If it relates to the history of Germany since prehistoric times, you’re likely to find it here.

Highlights include several original paintings and etchings by Albrecht Dürer, the mysterious Bronze Age ‘Gold Hats’, one of Europe’s most significant collections of costuming and musical instruments, and a vast display of weapons, armour and firearms. 

European Hansemuseum

Lübeck, Schleswig-Holstein

In the late Middle Ages, the political and economic centre of the world was focused on the North Sea and the Baltic German coasts. 

This was the domain of the Hanseatic League, one of the most powerful trading alliances in human history. Centuries before the Dutch and British East India Companies, they made in-roads to far-flung corners.

The European Hansemuseum in the former Hanseatic city of Lübeck tells the story of the league’s rise and eventual fall, its day-to-day operations, and its enduring legacy.

This museum is fascinating for adults and kids. It uses original artefacts and high-tech interactive elements to tell tales of maritime adventure. Younger visitors will also be enchanted by the museum’s augmented reality phone app that asks them to help solve mysteries. 

Fugger & Welser Adventure Museum

Augsburg, Germany

The Hanseatic League was not the only economic power in the late Middle Ages. The Fugger and Welser families of Augsburg may have been the richest in the world until the 20th century.

From humble beginnings, both families grew to become incredibly powerful moneylenders, funding many of the wars of the 16th century and the conquest of the New World.

The Fugger & Welser Adventure Museum not only explains the rise of both patrician families but also the practices that led to their inconceivable wealth—including, sadly, the start of the Transatlantic slave trade. 
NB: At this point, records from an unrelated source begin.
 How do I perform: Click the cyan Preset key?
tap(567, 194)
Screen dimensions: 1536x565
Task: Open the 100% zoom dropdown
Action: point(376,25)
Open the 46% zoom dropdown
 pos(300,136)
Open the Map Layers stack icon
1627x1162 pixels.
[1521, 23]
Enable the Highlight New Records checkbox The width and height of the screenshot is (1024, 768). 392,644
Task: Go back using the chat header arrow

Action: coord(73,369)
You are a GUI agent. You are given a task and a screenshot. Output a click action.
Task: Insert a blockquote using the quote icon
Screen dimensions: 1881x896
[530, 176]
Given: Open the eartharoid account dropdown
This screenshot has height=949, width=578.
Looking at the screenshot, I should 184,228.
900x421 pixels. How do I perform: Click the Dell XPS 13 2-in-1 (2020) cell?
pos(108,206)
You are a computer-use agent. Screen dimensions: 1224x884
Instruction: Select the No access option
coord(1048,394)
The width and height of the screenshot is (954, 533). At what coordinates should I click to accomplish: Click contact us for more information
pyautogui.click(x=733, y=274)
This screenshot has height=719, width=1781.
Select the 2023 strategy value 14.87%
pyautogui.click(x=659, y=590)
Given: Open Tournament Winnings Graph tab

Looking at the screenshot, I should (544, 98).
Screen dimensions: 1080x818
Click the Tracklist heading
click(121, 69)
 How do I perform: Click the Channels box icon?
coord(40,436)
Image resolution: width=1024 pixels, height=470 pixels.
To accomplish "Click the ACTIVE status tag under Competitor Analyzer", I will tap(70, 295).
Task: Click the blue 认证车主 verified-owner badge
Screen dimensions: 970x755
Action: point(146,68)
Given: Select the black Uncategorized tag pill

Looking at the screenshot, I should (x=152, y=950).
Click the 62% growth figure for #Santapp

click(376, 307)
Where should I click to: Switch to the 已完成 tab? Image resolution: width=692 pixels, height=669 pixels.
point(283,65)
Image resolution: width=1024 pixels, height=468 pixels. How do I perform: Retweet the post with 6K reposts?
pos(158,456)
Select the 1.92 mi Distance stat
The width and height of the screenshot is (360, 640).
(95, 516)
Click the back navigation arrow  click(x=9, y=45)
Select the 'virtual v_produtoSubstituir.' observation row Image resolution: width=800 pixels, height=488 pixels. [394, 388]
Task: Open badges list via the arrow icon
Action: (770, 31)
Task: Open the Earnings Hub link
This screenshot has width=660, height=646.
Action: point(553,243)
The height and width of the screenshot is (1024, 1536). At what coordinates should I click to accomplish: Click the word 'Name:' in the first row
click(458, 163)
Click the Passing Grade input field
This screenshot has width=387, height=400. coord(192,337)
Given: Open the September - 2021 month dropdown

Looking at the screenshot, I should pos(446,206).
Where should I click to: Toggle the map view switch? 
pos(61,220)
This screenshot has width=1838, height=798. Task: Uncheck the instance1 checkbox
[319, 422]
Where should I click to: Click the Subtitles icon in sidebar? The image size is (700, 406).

The museum also documents the short-lived Welser colony in Venezuela, which, if it had survived, could have resulted in a very different world history.

This museum has many high tech displays, making it a very exciting experience for moguls of any age.

Teutoburg Forest Museum

Kalkriese, Lower Saxony

Every German child learns this story at some point: One day at the end of summer 9 AD, three legions of the Roman army marched into the Teutoburg forest… and never came out. 

Soldiers sent after the vanished legions discovered that they had been slaughtered to a man.

Arminius, a German who had been raised as a Roman commander, had betrayed the three legions to local Germanic tribes, who ambushed them while marching through the forest. 

Today, the probable site of the battle – we can’t entirely be sure – is marked by a museum called the Varusschlacht Museum (Literally ‘Varus Battle Museum’, named after the loyal Roman commander). 

The highlights here are the finds – made all the more eerie by the knowledge that they were looted and discarded from the legionaries in the hours following the ambush. 

German Romanticism Museum

Frankfurt, Hesse

The Romantic era of art, music and literature is one of Germany’s greatest cultural gifts to the world, encompassing the work of poets such as Goethe and Schiller, composers like Beethoven and artists in the vein of Caspar David Friedrich.

Established in 2021 next to the house where Johann Wolfgang von Goethe was born, the German Romanticism Museum is the world’s largest collection of objects related to the Romantic movement. 

In addition to artefacts from some of the greatest names in German romanticism, in 2024, you’ll find a major exhibition exploring Goethe’s controversial 1774 novel, ‘The Sorrows of Young Werther’, and another on the forest as depicted as dark and dramatic in the art of the period. 

Gutenberg Castle

Haßmersheim, Baden-Württemberg

Sometimes being a smaller castle is a good thing. The relatively small size and location of Guttenburg Castle, above the River Neckar near Heilbronn, protected it from war and damage over eight hundred years – it’s now the best preserved Staufer-era castle in the country.

While the castle is still occupied by the Barons of Gemmingen-Guttenberg, the castle now also contains a museum, that uses the remarkably well-preserved castle interiors to explore centuries of its history – and the individuals that passed through it.

After you’ve explored the museum—and the current exhibition that uses Lego to document life in the Middle Ages —it’s also possible to eat at the castle’s tavern and stay overnight!